Prairie Messenger Header

A dramatic moment of awakening leads to the joy of service


By Tillie Aessie


Have you ever felt an uneasiness in your life and had strong feelings that God wants you to do something more? Do you hear his voice in Scripture, in a dream, or from one of his earth angels? Do you think you might be summoned by the Holy Spirit? How do you respond?

This is my story.

“I slept and dreamed that life was a joy. I awoke and saw that life was service. I acted and behold, service was joy” (Rabindranath Tagore).

As I reflected on this quote, I soon realized that indeed service is joy. Perhaps I should explain why I feel that way. In the year 2000, I had a full-time job in a retail store. I would spend most days and weekends at work, coming home tired and dissatisfied, even though in retail lingo I had a good and profitable day and store sales were up. But, I knew there was something missing. I often thought to myself, “Is this all there is? Why do I feel so unfulfilled and sad?”

My awakening moment was really quite dramatic. I was attending my usual one hour once a week Sunday mass, giving homage and performing my duty as a Catholic.

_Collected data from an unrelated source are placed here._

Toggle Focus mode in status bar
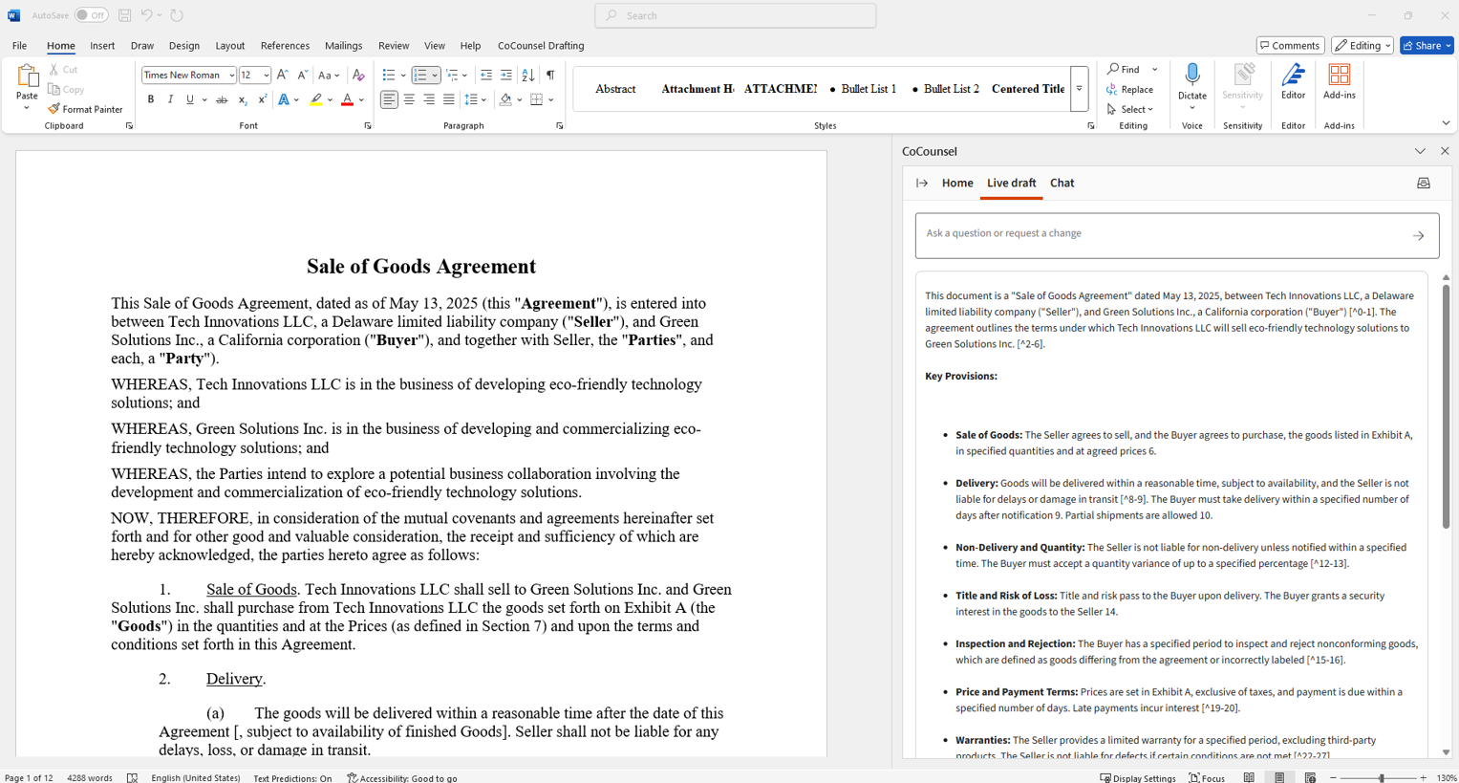Image resolution: width=1459 pixels, height=783 pixels. 1207,778
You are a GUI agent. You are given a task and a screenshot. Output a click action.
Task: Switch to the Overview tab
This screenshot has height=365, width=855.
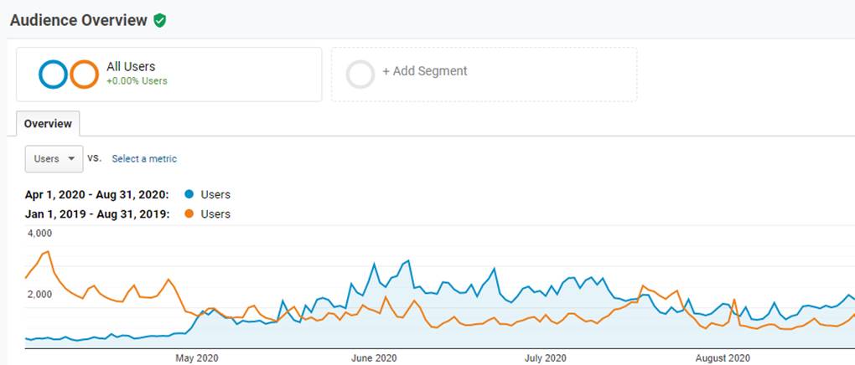[x=48, y=124]
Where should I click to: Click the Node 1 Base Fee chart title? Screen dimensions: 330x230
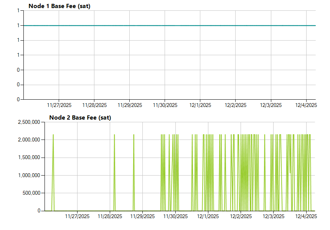[x=59, y=6]
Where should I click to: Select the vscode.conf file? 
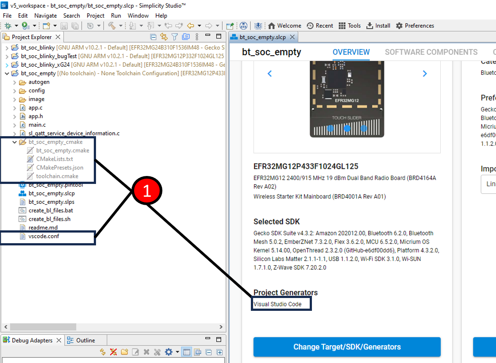click(44, 237)
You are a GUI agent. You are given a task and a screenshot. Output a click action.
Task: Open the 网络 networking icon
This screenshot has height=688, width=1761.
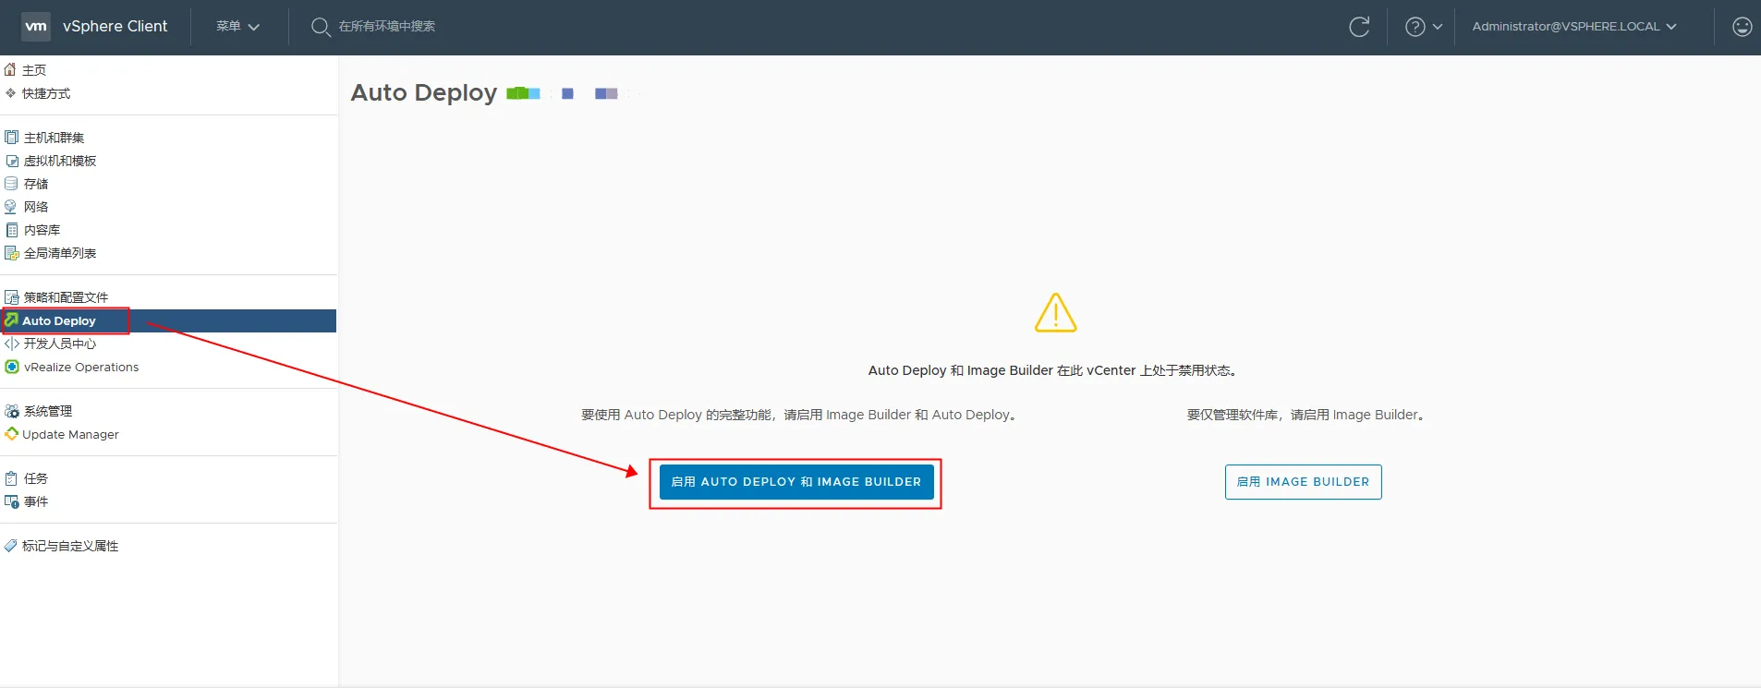coord(11,207)
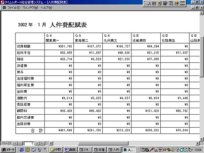The height and width of the screenshot is (153, 204).
Task: Click the vertical scrollbar down arrow
Action: click(x=202, y=139)
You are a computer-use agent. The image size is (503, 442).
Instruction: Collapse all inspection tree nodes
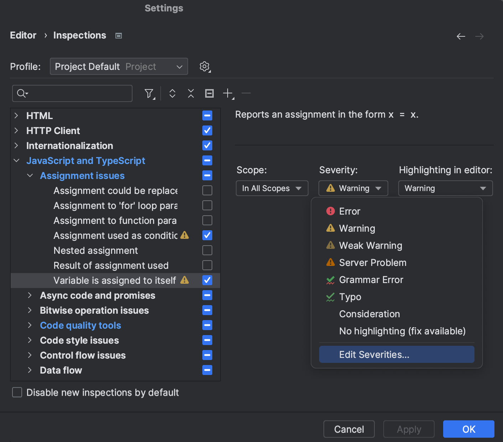click(x=191, y=93)
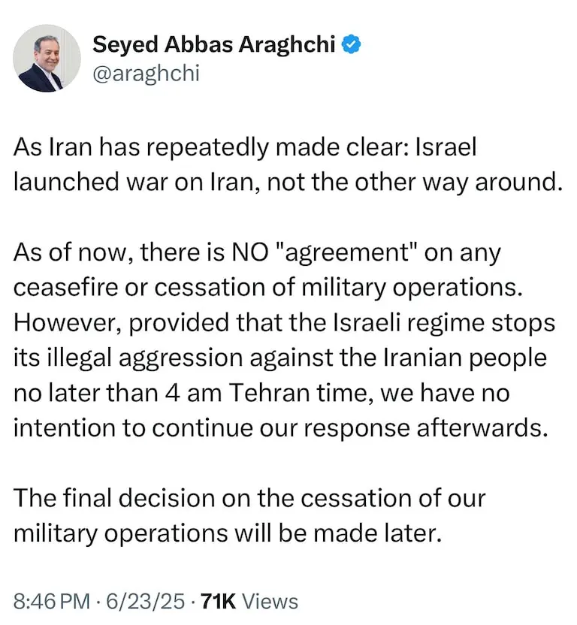Click the word "However" in the tweet
Screen dimensions: 577x625
62,322
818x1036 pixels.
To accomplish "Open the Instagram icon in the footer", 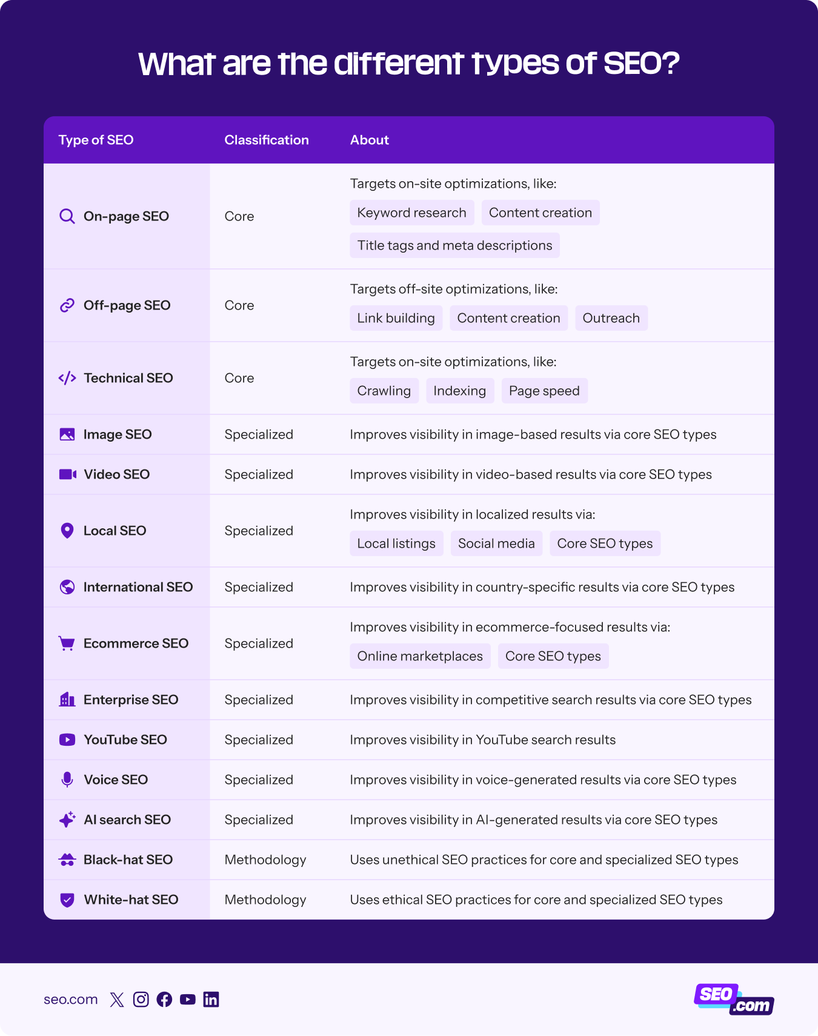I will [141, 1000].
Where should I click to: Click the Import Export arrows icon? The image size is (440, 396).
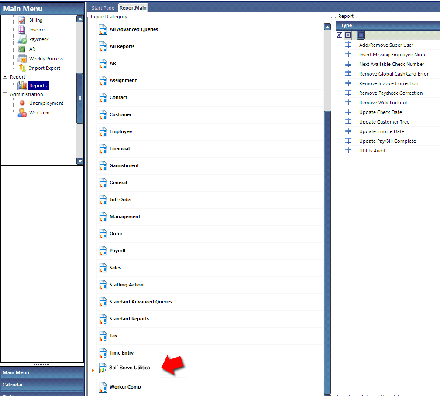[x=22, y=68]
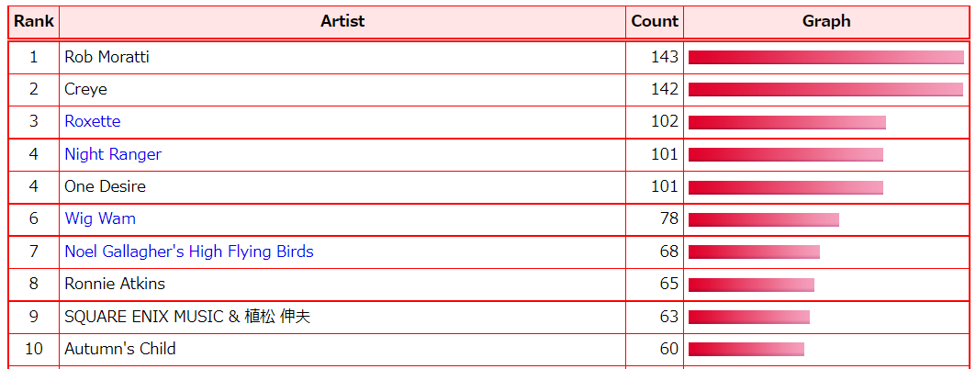The image size is (976, 369).
Task: Click the Wig Wam graph bar
Action: pos(763,219)
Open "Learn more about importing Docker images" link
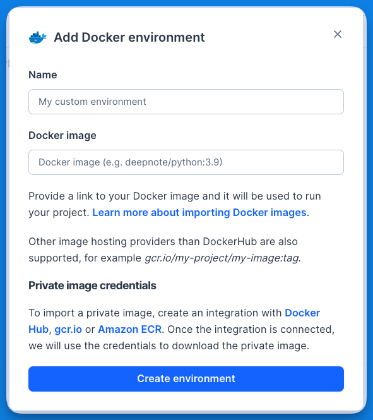The image size is (373, 420). 199,212
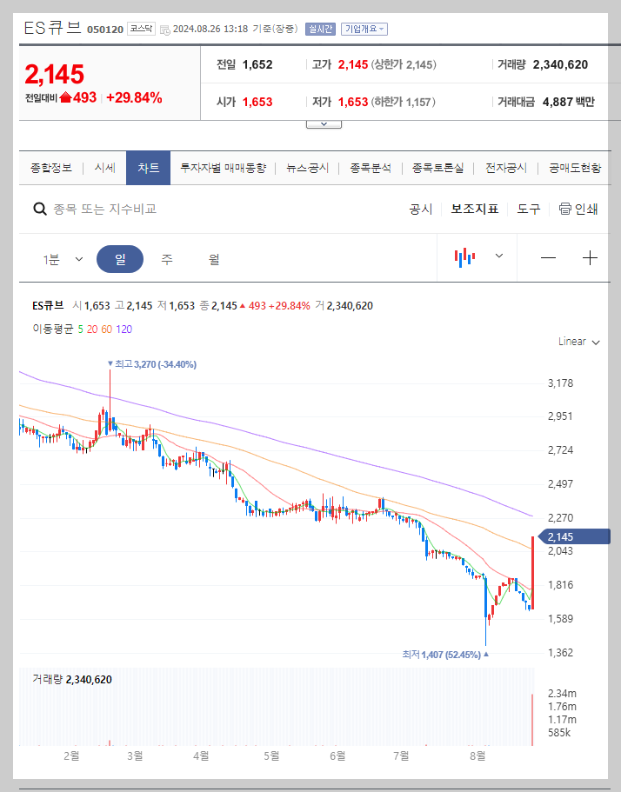Zoom in using the plus icon
The image size is (621, 792).
pyautogui.click(x=590, y=257)
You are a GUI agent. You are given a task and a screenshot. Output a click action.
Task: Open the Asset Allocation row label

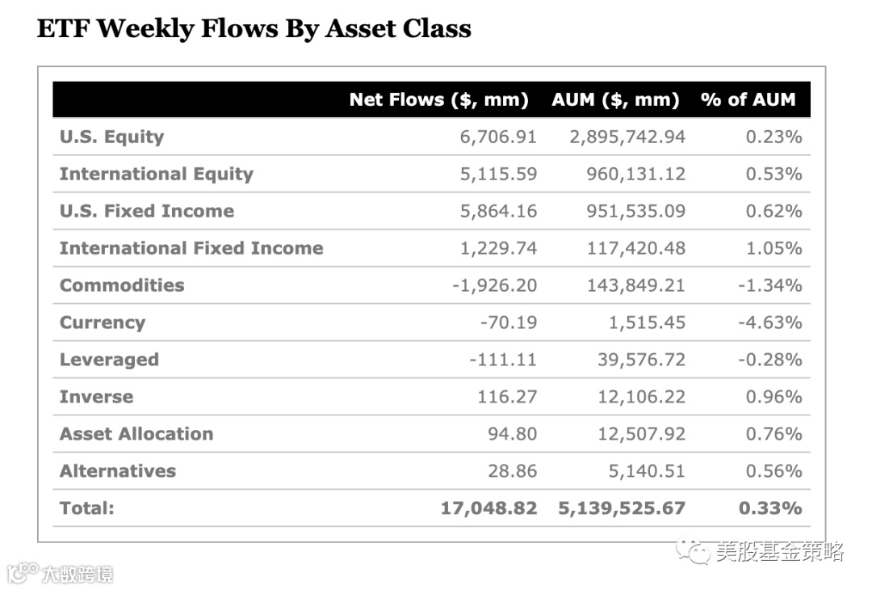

The gospel reading of the day was from Matthew 6:19-21. As my pastor was proclaiming this Gospel, I suddenly began to feel chilled; tears welled up in my eyes, and then came an ache in my heart. My heart was burning and heavy with regret for those words had a powerful effect on me. I immediately knew what I had to do. The next day I terminated 17 years of employment.

Shortly after that, I enrolled in a two-year Lay Formation program. This course of study gave me a greater understanding of the Scriptures, and through prayer and discernment, discovered what God had in store for me. It is where I learned the value of the phrase, “Strive not to be served, but to serve.” I presently serve in many ministries available to Catholic women and indeed have been rewarded with “the joy of service.”

I am frequently asked, “Why do you do this? What do you get in return?” I simply smile and answer, “This is my ministry. I do not expect to be paid for the work I do and I do not need to see my name in the newspaper or be on television. Sometimes I do not even receive any thanks, but, when I look into the person’s eyes, I notice the approving glint of gratitude and see we have made a good connection.

Their body language says it all when I receive a hug, and it gives me a feeling of self-worth and satisfaction. Being caring, compassionate and doing something for another human being that money cannot buy and people cannot pay back is joy in itself.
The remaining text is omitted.